Thursday, March 13th, 2014

“When art is the main focus, the space has to be ‘background,’” architect Mark Dewalt of Chicago’s Valerio Dewalt Train Associates says. Art may have been the main focus at the prestigious School of the Art Institute of Chicago’s new LeRoy Neiman student center, but Dewalt and his colleagues poured plenty of passion into that “background” too. 

The 40,000-square-foot renovation located in the city’s downtown Loop offers students, faculty, and staff a much needed home base, complete with dining, office, classroom, and gallery space. Housed in the first two floors of the historic Sharp Building, a brick tower designed by legendary architects William Holabird and Martin Roche, the center consolidated school functions that had previously been scattered in buildings across the city into one central hub. 

Since it’s for an art school, the multipurpose facility needed flexibility, so the project incorporated a minimal amount of fixed walls. “Galleries are always white boxes. Our challenge was to create a white box that was sculptural and had great vitality and was welcoming,” Dewalt says. The project team consulted with various members of the campus community throughout the planning and design process, hosted work sessions and presentations, and attended classes and campus events to get a better sense of the school’s culture. Renovation work included repairing floor slabs, installing new mechanical systems, and rebuilding the storefront system that faces the street. A monumental staircase was added to improve circulation and flow. 

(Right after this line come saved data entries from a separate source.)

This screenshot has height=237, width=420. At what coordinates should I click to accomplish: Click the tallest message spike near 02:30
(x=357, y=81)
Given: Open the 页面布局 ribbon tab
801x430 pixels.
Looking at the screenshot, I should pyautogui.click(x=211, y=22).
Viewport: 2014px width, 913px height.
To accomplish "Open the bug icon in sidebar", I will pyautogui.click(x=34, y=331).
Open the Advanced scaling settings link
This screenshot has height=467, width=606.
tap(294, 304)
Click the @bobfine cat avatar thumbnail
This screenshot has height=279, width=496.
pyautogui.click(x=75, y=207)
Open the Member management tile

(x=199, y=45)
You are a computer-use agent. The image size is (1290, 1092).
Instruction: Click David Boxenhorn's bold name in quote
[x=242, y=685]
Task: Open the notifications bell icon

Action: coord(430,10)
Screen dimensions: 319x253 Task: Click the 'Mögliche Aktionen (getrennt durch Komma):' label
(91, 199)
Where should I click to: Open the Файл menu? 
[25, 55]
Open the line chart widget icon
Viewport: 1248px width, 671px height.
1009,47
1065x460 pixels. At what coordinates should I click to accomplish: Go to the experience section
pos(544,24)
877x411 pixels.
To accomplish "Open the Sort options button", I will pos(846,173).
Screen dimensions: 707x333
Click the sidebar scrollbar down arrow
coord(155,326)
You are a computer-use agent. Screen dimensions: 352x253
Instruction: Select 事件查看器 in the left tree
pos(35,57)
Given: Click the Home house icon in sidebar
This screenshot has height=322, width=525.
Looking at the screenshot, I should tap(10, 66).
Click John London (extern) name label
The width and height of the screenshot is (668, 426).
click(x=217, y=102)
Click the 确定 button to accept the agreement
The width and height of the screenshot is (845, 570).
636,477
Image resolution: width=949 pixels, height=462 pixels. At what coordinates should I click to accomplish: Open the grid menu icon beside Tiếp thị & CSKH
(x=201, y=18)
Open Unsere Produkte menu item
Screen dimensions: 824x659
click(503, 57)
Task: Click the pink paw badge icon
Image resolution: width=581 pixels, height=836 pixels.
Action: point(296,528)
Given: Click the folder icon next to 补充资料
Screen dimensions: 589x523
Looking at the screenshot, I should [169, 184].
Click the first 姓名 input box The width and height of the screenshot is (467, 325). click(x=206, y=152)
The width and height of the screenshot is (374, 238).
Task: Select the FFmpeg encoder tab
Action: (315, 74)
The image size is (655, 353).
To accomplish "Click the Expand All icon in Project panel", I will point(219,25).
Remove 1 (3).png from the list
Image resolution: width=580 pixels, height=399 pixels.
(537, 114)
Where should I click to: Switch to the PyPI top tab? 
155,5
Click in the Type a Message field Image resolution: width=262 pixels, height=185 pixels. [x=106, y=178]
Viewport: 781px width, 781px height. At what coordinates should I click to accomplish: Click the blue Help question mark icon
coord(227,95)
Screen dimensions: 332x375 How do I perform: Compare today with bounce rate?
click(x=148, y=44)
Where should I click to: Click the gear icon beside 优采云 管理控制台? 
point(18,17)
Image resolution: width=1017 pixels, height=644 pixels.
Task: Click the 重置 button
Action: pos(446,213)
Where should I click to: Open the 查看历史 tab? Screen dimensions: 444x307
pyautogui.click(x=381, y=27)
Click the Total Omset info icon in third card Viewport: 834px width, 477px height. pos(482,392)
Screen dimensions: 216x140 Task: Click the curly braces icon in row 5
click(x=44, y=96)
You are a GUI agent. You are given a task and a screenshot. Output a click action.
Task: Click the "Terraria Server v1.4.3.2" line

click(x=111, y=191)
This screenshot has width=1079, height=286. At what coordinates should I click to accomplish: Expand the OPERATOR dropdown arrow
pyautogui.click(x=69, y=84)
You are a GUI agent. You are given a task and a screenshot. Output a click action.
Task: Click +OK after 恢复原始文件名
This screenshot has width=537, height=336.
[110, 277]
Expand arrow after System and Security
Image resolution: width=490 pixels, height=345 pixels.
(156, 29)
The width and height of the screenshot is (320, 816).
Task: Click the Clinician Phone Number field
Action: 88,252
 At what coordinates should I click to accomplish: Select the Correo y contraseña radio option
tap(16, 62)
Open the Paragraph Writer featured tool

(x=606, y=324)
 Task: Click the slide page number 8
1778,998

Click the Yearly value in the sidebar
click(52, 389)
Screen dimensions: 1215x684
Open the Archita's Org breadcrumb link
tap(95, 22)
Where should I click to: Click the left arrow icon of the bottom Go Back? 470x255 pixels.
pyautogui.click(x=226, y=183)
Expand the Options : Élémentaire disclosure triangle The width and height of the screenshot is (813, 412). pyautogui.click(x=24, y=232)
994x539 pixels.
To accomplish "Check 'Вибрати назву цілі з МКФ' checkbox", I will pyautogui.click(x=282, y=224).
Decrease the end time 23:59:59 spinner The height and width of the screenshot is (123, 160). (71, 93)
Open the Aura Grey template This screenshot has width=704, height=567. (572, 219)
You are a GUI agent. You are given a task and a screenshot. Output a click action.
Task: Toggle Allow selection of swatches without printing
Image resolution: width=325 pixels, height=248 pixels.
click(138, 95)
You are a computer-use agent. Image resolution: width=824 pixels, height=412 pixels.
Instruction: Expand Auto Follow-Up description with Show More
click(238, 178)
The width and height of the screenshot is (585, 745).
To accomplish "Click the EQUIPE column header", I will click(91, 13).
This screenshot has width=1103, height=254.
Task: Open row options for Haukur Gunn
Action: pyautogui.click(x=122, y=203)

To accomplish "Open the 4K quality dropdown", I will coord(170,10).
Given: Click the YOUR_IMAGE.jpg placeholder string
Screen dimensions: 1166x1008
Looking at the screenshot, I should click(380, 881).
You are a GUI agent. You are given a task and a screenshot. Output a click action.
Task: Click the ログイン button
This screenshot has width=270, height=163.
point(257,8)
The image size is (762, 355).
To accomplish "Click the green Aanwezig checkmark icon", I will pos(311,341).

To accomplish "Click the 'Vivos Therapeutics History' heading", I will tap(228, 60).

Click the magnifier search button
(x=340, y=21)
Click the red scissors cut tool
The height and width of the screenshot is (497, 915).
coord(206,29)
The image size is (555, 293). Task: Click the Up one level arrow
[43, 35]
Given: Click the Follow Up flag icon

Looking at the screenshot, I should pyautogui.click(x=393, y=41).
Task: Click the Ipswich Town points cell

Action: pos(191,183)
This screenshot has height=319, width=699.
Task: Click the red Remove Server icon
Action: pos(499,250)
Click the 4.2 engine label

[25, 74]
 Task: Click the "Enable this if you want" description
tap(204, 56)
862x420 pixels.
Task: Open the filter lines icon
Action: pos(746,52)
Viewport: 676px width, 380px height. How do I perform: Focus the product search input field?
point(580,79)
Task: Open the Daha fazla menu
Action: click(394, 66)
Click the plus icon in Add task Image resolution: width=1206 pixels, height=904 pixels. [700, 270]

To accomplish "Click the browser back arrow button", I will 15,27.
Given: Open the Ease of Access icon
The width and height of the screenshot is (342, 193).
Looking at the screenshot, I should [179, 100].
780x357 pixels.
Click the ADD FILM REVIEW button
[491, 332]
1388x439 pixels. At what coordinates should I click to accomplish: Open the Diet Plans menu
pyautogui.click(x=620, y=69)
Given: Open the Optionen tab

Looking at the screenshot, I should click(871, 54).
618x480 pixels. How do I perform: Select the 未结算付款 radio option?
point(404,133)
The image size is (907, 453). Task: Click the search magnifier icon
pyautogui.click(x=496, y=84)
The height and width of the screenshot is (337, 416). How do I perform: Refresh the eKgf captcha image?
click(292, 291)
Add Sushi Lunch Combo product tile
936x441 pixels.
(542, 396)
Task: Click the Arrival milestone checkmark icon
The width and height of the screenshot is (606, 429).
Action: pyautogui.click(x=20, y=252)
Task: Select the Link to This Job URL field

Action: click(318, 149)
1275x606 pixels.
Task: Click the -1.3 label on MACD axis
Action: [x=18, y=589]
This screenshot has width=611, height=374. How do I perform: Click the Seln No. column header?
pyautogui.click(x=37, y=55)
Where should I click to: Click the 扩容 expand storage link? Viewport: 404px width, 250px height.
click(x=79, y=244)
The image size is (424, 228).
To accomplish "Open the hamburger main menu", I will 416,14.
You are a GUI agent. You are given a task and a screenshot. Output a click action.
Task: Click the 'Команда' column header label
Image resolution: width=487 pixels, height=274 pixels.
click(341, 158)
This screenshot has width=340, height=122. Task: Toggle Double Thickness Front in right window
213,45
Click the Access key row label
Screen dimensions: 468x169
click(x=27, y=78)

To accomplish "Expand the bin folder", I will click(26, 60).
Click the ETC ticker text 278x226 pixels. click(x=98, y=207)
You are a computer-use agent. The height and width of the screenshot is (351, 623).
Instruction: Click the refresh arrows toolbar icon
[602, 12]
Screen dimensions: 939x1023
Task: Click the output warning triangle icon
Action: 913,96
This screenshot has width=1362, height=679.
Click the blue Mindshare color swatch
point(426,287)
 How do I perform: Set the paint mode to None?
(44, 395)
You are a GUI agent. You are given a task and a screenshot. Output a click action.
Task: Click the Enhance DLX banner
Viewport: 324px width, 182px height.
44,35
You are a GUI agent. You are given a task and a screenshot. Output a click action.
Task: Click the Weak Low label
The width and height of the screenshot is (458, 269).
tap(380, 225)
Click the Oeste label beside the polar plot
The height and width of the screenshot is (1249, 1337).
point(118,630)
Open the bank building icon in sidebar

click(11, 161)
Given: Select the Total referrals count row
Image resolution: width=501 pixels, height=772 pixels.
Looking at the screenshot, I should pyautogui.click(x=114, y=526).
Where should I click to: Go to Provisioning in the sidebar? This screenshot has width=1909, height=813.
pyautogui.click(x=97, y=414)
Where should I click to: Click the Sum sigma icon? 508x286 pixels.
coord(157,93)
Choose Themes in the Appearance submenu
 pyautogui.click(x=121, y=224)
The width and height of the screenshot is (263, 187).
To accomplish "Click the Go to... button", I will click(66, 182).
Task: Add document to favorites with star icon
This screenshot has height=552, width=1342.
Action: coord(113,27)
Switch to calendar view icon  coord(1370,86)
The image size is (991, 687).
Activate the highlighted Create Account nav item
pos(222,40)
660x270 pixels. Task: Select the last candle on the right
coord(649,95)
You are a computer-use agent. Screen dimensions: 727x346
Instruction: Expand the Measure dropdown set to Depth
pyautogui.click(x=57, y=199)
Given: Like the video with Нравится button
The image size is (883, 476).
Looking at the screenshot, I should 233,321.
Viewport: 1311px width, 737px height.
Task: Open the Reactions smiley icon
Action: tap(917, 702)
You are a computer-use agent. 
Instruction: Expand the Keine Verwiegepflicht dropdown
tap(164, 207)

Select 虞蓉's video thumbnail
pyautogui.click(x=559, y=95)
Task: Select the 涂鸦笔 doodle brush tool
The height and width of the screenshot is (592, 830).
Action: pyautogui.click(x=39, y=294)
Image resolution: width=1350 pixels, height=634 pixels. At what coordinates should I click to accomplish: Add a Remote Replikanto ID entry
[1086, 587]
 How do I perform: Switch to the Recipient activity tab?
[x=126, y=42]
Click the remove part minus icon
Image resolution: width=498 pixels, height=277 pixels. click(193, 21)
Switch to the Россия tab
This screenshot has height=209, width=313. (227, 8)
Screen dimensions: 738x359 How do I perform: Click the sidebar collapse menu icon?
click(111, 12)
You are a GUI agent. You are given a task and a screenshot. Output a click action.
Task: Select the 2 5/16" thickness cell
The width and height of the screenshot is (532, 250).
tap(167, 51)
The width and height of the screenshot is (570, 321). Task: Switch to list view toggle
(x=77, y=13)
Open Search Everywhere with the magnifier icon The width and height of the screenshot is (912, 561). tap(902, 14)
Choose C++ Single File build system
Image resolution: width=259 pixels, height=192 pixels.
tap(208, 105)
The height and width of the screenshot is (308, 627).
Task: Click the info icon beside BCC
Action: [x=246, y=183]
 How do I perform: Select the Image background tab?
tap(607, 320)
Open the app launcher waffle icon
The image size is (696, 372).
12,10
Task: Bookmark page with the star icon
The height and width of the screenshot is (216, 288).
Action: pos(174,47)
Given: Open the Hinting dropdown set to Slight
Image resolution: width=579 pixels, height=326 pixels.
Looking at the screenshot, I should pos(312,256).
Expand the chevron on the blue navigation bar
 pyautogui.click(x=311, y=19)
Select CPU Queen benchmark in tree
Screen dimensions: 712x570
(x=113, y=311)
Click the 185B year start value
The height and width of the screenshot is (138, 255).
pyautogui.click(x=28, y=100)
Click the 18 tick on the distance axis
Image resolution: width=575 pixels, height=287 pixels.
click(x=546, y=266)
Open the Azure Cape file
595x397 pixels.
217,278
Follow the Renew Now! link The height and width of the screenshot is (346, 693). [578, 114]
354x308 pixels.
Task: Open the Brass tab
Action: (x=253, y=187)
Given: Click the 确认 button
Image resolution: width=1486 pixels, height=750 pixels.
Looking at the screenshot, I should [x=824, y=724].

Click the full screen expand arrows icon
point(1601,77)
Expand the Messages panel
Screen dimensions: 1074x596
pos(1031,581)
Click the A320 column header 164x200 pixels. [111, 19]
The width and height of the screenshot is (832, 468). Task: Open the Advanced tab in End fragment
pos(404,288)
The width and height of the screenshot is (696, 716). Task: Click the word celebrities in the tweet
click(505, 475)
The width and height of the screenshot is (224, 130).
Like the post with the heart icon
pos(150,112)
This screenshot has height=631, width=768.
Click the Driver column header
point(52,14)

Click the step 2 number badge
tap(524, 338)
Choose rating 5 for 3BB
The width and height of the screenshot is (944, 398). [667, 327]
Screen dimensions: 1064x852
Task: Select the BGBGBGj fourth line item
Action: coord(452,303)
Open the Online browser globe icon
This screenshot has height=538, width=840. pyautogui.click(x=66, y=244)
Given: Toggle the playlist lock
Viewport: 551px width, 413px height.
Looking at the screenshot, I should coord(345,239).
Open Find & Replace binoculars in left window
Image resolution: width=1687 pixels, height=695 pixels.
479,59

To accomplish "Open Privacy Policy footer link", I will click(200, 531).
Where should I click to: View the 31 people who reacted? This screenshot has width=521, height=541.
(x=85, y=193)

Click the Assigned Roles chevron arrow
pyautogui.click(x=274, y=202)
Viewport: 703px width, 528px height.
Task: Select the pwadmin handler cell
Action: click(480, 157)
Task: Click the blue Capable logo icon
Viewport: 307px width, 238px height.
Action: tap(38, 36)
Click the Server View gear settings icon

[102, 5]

The result is bright and open, and while it ties together formerly separate aspects of the school, it also stands out. “Sometimes I think that there is a default reaction to academic facilities based on Jefferson’s design for the University of Virginia, which integrated a number of buildings around a single space presenting a unified whole. This isn’t the only answer,” VDTA principal Joe Valerio says. “In a dense urban core, a homogeneous design contradicts the energy of the city.”